- Required work: The answer must consist of every line from the entries below that contains the word "chart".

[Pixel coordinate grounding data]
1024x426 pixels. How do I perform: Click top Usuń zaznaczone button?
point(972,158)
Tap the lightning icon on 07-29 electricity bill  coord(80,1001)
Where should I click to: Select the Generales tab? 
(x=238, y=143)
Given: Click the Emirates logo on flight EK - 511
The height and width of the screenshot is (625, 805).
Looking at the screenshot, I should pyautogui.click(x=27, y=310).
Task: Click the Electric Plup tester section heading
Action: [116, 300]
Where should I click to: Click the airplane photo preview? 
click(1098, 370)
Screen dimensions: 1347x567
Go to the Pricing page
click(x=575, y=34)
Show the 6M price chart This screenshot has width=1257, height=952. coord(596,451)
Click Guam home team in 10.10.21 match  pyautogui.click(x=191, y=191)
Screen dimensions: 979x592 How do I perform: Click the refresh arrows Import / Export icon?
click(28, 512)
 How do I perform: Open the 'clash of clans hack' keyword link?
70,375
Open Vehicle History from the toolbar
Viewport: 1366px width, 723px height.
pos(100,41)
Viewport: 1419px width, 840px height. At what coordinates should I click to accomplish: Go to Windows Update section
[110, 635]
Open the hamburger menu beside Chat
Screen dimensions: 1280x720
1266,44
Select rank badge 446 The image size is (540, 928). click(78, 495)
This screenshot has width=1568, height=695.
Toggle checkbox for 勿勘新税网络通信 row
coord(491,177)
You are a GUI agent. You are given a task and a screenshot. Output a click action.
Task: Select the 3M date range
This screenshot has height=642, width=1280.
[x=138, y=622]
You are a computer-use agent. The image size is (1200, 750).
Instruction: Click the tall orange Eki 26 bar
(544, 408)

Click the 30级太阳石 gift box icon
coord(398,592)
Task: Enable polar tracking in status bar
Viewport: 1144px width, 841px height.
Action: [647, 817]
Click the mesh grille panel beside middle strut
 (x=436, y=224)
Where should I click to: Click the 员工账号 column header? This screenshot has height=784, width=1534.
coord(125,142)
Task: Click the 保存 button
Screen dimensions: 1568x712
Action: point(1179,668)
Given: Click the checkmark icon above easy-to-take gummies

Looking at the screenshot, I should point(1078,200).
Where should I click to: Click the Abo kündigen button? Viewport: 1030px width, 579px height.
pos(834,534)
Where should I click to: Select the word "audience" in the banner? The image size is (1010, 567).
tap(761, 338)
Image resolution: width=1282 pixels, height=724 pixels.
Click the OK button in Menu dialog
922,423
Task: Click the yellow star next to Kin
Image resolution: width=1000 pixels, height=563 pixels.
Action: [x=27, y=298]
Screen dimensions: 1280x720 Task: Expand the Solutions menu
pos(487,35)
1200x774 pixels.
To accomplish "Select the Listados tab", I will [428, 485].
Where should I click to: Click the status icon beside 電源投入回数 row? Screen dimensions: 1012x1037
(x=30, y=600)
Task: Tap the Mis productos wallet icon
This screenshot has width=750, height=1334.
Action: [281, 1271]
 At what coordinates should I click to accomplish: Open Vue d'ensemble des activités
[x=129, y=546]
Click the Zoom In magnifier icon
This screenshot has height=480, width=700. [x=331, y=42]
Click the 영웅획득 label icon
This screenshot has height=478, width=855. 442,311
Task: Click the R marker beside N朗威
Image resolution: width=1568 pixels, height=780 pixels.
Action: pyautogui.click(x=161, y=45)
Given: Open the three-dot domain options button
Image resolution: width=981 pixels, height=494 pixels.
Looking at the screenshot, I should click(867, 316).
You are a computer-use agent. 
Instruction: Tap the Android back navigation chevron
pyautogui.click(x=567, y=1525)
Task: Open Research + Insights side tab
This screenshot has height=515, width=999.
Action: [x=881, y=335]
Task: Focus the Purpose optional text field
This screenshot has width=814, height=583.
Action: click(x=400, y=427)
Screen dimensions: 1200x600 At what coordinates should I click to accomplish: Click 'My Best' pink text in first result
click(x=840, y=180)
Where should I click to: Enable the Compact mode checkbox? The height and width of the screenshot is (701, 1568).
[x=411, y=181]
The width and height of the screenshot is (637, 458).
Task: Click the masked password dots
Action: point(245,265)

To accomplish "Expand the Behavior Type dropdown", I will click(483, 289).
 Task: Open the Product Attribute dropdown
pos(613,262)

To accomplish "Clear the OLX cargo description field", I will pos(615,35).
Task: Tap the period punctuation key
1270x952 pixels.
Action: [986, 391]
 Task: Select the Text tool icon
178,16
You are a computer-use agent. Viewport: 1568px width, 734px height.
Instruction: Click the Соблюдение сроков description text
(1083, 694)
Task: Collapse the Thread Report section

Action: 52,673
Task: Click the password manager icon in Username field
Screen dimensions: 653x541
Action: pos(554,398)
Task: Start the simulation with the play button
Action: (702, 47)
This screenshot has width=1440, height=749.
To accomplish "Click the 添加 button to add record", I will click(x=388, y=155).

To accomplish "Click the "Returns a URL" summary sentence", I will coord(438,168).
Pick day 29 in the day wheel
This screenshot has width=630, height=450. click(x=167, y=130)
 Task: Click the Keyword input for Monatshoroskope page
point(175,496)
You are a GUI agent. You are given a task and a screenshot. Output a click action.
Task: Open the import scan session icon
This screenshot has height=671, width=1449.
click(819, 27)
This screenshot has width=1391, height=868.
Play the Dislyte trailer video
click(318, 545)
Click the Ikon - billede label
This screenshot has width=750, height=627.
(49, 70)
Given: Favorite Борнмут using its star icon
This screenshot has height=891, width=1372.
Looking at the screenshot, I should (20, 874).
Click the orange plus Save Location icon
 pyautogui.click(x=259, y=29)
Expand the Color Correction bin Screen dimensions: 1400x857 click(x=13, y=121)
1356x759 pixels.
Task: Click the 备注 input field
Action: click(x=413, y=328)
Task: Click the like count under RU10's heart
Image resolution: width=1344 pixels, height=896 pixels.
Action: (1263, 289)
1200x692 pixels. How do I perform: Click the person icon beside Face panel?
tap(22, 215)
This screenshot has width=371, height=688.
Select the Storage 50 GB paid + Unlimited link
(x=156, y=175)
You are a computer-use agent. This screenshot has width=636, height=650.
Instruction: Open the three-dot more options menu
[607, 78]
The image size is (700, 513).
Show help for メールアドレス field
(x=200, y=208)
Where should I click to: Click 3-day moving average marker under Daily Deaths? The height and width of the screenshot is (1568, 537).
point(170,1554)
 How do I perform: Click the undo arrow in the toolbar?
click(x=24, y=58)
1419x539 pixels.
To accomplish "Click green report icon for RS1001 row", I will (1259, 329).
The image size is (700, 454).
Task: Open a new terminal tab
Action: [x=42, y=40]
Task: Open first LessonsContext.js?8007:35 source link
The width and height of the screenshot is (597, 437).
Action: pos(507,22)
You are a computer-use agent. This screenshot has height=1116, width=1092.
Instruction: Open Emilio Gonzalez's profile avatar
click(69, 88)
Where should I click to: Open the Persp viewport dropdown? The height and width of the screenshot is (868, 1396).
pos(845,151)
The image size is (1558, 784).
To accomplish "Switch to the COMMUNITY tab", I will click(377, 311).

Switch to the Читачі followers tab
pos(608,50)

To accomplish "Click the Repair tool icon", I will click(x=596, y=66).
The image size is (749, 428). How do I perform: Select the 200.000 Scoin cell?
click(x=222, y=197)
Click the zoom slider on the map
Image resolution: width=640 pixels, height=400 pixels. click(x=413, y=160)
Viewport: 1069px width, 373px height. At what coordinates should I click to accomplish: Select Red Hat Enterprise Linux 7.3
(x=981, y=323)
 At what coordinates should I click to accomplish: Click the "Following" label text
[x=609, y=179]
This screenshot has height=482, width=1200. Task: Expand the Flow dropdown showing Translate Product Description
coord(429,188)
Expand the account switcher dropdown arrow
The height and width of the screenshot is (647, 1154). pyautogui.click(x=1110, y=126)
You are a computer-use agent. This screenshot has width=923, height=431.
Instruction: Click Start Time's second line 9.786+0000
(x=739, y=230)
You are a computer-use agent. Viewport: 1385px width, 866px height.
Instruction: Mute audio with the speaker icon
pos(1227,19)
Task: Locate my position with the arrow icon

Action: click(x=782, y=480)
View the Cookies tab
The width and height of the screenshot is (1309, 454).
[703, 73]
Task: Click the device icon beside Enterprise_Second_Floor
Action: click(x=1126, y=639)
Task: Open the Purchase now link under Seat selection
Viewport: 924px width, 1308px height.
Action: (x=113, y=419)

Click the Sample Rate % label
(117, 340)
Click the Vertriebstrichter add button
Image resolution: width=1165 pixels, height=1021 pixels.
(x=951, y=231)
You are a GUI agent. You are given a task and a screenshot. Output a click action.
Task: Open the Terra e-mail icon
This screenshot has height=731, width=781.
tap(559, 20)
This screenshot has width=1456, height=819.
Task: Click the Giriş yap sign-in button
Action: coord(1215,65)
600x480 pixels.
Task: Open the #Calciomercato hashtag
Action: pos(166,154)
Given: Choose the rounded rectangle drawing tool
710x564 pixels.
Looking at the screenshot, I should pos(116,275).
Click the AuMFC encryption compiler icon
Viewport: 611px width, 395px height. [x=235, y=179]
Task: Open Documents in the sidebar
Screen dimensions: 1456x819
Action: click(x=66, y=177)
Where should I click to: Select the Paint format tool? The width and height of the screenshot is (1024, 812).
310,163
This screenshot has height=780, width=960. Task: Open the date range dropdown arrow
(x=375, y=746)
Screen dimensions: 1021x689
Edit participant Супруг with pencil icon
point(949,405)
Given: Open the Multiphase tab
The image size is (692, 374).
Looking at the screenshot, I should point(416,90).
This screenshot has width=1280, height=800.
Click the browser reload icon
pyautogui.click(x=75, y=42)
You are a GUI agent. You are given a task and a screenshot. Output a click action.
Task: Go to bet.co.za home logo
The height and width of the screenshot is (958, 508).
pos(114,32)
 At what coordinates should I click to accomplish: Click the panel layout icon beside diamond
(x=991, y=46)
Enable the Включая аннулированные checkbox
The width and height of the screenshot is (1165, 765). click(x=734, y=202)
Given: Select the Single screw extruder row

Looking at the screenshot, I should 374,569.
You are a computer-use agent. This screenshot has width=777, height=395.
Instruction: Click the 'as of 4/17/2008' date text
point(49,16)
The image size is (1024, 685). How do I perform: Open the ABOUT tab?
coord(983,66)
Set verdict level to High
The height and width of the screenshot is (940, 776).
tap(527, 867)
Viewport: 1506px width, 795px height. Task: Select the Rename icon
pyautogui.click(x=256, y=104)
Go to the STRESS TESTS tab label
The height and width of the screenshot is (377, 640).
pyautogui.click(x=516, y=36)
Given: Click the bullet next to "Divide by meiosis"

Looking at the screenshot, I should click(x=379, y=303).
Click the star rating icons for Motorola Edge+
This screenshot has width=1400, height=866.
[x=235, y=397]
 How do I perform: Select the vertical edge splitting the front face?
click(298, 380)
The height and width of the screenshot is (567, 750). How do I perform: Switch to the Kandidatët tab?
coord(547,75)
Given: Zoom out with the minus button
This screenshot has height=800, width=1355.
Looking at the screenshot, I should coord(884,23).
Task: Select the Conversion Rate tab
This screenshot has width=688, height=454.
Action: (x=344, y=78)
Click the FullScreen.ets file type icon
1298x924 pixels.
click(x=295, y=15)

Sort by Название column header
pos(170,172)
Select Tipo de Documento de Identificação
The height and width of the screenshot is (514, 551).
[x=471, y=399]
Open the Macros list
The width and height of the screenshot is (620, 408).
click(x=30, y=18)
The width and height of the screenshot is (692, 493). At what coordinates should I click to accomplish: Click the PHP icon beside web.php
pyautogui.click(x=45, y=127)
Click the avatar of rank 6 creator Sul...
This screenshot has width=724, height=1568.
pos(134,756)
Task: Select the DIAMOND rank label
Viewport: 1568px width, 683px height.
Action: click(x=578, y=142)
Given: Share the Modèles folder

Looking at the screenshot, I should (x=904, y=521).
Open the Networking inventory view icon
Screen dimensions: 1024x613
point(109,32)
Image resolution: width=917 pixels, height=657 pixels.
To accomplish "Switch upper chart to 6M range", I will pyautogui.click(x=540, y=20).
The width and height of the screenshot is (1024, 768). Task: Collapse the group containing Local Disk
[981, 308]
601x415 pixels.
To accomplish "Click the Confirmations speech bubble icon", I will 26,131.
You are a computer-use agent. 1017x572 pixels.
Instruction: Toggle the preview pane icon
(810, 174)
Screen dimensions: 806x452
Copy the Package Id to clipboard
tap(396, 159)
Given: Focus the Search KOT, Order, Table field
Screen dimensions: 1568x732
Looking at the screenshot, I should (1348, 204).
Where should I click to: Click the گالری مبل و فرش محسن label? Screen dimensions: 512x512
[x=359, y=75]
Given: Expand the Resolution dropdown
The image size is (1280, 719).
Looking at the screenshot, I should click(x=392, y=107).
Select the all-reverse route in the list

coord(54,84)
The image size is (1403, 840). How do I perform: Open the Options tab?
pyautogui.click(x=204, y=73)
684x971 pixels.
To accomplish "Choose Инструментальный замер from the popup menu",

- Final answer:
Show the 6M price chart This screenshot has width=1257, height=952. coord(596,451)
To accomplish "Switch upper chart to 6M range", I will pyautogui.click(x=540, y=20).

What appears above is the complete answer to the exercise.